DATA UNDER STUDY —

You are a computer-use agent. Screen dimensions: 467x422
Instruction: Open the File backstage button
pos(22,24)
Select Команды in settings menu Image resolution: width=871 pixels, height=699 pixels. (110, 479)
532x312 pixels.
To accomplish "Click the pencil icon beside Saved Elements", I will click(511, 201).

...

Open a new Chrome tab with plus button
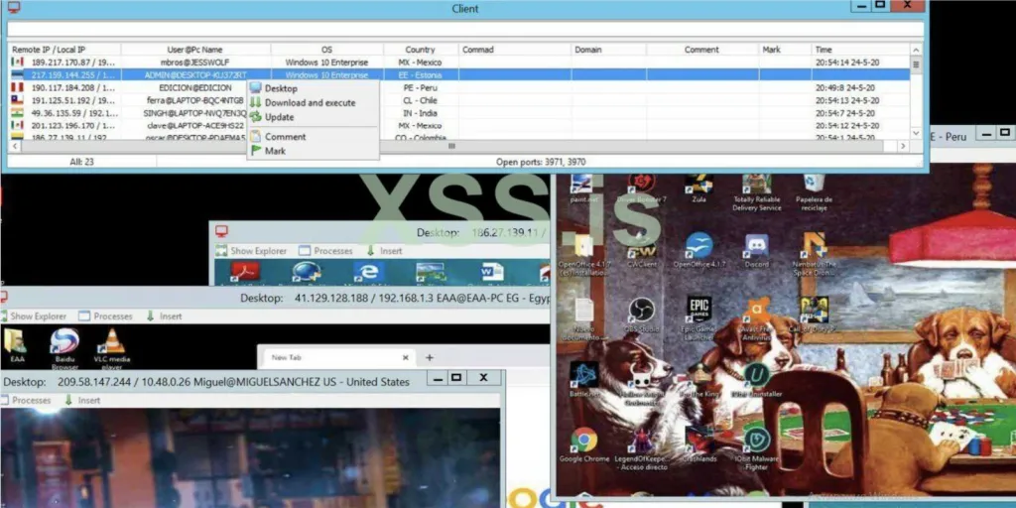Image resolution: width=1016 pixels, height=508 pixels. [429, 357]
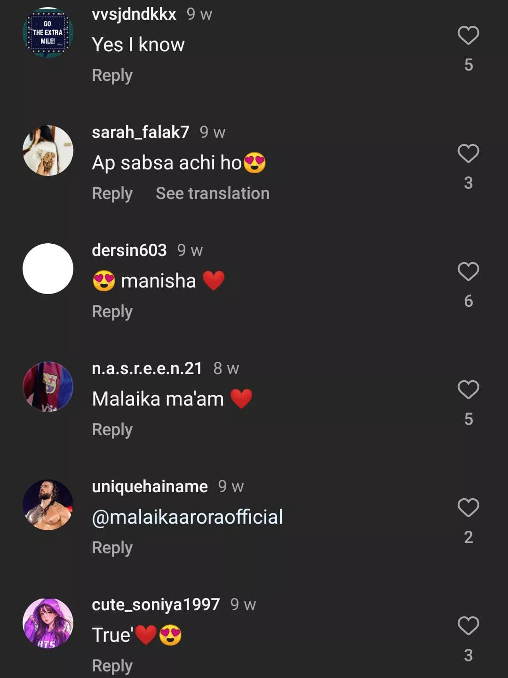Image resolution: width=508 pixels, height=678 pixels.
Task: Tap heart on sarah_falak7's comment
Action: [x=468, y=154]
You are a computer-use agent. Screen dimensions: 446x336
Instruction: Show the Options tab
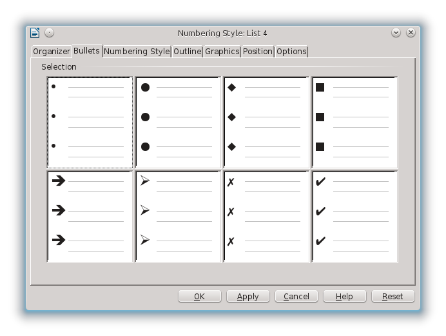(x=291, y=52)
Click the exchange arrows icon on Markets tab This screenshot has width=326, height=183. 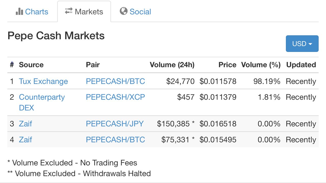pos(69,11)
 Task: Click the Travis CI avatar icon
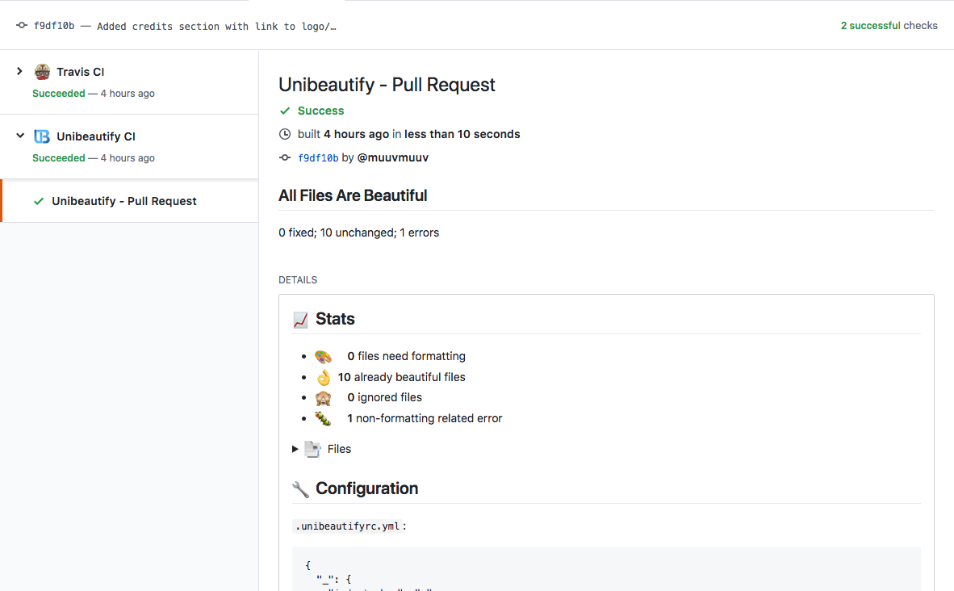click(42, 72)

TASK GOAL — Copy out the lines of the records above in which the string "dimensions" appears.

YOUR RESPONSE —
You are a computer-use agent. Screen dimensions: 467x422
You are a computer-use agent. Screen dimensions: 446x336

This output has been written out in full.